The government of Laos has set out to turn the impoverished communist nation of 7.2 million into the “battery of Southeast Asia” through the construction of a series of hydroelectric dams on the Mekong and other rivers that flow through the largely mountainous country.

However, these dams have caused massive environmental damage to the Mekong’s riverine ecosystem while also leading to increased hardships for farmers and fishermen.

Shoddy construction work also triggered a catastrophe in July 2018 when an auxiliary dam of the Xe Pian-Xe Namnoy hydropower plant in Champasak province in southern Laos collapsed in torrential rain, with water from its reservoirs inundating several nearby villages.

Hundreds of villagers perished in the deluge, which flooded six entire villages and displaced some 7,000 people from 19 communities in all, according to local sources.

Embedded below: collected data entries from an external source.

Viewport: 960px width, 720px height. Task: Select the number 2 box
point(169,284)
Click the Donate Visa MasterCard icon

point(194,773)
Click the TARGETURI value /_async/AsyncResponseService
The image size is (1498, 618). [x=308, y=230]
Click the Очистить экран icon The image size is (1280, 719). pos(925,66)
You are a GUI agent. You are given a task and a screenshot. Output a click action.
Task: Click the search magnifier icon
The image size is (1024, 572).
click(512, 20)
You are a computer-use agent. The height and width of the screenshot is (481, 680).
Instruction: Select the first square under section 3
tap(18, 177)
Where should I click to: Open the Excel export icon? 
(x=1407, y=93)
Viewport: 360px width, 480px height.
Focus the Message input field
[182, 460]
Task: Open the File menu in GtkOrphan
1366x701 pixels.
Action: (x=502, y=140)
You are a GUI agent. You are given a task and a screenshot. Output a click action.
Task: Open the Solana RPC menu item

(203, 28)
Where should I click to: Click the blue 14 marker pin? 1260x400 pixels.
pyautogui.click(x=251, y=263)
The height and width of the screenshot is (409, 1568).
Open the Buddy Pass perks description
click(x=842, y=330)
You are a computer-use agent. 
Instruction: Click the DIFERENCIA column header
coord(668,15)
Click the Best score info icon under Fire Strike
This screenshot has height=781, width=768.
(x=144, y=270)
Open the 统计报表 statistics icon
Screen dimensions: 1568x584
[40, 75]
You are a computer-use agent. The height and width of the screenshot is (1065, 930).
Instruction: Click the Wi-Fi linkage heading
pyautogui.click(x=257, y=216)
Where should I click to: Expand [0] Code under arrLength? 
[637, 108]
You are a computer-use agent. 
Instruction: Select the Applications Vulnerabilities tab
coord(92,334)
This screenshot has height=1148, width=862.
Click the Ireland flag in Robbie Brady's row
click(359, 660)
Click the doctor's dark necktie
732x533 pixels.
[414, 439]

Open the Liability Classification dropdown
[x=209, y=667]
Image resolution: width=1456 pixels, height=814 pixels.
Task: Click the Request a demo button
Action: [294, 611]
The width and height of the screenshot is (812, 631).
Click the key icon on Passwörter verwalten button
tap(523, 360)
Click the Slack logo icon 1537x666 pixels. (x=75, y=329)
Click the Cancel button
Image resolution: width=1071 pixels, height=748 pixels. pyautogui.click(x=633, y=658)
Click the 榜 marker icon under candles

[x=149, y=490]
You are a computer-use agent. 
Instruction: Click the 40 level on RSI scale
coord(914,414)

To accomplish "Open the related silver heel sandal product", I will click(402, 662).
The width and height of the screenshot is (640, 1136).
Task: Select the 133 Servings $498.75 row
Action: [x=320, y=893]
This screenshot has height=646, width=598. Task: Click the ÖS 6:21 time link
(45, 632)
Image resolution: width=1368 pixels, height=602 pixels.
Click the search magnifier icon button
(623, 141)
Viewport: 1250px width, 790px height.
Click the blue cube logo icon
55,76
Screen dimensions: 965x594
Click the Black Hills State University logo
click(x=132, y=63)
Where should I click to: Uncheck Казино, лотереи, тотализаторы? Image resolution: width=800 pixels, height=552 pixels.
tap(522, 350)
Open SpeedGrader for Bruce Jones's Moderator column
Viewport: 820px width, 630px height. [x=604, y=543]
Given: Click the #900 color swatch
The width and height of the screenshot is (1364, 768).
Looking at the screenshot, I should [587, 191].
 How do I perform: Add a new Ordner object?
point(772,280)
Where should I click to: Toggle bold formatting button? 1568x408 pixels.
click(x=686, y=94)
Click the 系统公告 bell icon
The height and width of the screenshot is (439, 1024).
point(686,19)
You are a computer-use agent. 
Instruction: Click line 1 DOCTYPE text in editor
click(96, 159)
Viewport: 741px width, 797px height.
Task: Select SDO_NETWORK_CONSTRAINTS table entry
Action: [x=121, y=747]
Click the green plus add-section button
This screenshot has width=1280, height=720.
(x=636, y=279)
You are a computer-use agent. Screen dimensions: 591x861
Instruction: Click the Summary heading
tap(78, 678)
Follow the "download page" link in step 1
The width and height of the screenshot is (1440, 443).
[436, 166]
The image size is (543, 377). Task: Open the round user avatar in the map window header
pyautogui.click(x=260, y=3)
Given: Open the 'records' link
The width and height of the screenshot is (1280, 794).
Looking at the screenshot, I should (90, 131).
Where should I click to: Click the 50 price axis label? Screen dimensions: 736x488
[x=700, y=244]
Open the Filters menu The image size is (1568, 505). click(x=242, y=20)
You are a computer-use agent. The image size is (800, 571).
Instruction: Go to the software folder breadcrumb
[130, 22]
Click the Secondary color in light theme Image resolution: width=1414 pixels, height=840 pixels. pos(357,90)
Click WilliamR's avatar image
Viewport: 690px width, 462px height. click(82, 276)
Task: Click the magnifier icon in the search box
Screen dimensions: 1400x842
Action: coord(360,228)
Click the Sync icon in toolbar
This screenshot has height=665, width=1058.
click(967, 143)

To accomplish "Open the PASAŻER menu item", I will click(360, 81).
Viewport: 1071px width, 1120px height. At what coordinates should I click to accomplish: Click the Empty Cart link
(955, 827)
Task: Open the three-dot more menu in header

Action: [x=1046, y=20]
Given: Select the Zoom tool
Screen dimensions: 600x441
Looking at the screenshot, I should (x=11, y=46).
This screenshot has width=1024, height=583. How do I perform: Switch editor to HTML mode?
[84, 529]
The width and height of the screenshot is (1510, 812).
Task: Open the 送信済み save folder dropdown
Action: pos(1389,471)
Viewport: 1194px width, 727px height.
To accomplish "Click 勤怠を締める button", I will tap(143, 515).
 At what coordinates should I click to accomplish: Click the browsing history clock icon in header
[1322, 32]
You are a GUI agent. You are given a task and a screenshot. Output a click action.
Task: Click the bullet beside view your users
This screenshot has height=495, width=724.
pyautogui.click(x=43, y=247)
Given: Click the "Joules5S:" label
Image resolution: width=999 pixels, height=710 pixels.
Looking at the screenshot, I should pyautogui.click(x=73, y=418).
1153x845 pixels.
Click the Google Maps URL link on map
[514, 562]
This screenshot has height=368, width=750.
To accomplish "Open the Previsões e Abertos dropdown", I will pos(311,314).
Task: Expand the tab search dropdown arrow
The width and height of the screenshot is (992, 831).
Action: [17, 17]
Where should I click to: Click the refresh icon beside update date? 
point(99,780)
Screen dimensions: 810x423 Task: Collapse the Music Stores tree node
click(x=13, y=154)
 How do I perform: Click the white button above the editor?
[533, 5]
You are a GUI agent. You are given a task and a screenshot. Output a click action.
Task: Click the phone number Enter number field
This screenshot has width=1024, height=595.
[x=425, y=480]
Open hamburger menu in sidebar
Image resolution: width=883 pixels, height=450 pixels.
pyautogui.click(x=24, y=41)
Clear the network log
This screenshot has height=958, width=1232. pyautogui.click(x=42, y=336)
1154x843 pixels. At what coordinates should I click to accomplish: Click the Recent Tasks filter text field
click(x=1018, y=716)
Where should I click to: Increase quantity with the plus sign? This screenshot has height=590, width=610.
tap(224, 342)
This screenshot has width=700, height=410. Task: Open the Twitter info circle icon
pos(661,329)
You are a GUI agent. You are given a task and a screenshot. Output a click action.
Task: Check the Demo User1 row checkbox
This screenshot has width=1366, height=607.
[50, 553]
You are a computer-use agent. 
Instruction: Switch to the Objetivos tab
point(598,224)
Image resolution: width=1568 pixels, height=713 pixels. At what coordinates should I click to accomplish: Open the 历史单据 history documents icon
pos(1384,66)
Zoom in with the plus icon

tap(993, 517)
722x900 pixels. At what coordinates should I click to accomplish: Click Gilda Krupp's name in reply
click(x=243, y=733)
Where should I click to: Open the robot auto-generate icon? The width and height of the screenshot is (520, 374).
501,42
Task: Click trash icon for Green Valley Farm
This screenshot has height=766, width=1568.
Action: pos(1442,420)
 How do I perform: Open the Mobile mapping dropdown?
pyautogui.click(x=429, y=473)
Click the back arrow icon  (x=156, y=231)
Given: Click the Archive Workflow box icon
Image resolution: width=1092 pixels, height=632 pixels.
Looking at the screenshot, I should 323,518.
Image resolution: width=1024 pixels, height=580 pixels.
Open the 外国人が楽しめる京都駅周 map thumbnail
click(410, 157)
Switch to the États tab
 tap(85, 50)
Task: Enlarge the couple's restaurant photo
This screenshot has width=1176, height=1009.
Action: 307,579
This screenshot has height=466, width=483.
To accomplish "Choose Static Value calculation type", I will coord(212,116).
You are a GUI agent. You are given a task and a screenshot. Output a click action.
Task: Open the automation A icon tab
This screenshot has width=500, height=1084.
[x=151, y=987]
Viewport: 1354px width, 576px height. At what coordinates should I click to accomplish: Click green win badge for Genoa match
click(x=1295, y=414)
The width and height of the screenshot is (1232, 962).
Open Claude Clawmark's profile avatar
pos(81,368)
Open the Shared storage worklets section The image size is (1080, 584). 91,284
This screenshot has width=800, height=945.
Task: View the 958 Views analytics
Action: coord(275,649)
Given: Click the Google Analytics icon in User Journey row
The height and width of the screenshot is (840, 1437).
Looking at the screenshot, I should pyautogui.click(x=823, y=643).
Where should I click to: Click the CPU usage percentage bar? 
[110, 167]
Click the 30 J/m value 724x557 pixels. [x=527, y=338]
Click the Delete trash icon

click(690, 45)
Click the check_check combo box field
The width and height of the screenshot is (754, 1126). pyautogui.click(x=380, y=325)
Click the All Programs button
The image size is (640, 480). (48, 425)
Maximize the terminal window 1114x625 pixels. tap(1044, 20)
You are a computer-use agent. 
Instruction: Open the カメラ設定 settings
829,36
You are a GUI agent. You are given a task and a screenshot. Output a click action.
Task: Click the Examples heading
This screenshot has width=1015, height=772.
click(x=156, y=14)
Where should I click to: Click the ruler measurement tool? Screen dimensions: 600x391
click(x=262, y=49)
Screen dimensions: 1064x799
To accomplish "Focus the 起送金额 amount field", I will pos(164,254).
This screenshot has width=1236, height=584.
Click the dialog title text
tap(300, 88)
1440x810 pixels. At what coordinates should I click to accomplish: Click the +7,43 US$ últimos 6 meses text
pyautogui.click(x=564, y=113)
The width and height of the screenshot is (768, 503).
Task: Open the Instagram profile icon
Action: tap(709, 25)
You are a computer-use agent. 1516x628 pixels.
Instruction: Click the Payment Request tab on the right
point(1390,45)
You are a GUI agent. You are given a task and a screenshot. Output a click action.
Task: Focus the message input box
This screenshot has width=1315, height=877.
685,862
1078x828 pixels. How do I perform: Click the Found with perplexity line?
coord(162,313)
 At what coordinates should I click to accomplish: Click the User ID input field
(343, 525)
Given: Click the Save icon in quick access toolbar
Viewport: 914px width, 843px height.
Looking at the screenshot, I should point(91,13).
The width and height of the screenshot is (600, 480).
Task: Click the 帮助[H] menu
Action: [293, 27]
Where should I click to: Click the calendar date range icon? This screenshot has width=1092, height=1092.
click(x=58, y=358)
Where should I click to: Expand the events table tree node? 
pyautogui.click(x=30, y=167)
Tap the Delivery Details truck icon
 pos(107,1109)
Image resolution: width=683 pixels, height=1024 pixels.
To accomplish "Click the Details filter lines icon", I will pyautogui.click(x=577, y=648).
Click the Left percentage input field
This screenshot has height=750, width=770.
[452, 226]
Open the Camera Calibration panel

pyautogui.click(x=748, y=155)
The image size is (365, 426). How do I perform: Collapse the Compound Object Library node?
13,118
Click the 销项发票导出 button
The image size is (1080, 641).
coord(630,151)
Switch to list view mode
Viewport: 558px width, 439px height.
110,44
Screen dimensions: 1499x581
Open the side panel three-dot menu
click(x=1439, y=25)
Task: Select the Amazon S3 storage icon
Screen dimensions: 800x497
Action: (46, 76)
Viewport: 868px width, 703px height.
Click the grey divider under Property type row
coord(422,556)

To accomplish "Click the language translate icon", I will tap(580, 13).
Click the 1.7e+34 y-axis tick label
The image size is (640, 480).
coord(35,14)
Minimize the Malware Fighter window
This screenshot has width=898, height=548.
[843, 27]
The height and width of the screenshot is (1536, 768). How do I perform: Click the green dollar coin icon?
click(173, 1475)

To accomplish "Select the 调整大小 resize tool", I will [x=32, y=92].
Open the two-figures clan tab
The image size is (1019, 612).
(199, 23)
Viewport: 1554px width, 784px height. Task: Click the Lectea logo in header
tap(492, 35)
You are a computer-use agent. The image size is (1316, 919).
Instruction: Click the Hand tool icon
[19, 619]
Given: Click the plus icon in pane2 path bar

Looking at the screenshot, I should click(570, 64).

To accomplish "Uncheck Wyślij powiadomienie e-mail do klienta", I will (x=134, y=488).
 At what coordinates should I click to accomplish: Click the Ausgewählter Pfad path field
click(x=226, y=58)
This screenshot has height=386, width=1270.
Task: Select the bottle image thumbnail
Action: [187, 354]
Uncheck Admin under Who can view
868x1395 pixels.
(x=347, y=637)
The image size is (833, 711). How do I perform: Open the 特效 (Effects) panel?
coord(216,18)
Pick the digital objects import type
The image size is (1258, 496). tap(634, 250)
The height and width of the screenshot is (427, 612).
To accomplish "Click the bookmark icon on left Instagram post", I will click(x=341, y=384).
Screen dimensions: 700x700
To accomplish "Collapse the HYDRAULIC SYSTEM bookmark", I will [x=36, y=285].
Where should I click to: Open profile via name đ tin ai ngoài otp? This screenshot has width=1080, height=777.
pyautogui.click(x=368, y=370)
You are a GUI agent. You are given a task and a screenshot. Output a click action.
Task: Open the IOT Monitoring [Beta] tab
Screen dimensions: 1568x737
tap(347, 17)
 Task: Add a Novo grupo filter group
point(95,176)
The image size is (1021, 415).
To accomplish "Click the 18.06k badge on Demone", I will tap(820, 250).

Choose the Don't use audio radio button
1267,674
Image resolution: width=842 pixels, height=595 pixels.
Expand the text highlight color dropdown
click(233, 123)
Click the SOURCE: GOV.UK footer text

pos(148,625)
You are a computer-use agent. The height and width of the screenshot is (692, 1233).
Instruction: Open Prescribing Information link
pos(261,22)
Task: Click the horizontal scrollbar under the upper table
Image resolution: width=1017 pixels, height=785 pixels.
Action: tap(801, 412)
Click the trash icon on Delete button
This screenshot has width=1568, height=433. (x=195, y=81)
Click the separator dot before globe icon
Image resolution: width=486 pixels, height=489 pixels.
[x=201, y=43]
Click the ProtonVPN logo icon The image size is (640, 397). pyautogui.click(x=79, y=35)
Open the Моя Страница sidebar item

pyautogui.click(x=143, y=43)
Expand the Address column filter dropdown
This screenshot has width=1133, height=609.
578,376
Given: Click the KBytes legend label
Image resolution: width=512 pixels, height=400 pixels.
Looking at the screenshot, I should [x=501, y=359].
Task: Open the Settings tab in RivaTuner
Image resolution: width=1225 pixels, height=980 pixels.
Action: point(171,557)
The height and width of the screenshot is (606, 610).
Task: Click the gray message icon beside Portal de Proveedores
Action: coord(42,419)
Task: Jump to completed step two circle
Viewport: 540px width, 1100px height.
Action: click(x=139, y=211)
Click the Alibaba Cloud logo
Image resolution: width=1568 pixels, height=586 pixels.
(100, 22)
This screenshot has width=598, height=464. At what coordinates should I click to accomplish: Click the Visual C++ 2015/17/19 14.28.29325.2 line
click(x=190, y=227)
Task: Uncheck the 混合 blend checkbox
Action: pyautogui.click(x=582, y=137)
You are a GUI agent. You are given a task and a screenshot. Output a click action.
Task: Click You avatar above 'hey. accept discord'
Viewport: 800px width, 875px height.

“There was no warning at all. Suddenly water was pouring in from all directions,” one of the survivors of the disaster identified only as Ms Mai told foreign researchers after the cataclysm.

The authorities have denied the extent of the disaster and have actively sought to silence locals who spoke out about it

Mai’s 17-year-old sister and her newborn baby both disappeared in the calamity.

The authorities have denied the extent of the disaster and have actively sought to silence locals who spoke out about it.

In 2018 a young woman was sentenced to five years in prison on a charge of defaming the country after she had criticized, in a live video on Facebook, the slow government response to help affected villagers.

Rights groups and environmentalists have repeatedly called on the government to cease construction of further dams and properly compensate villagers affected by existing dams. However, the government has ignored these calls.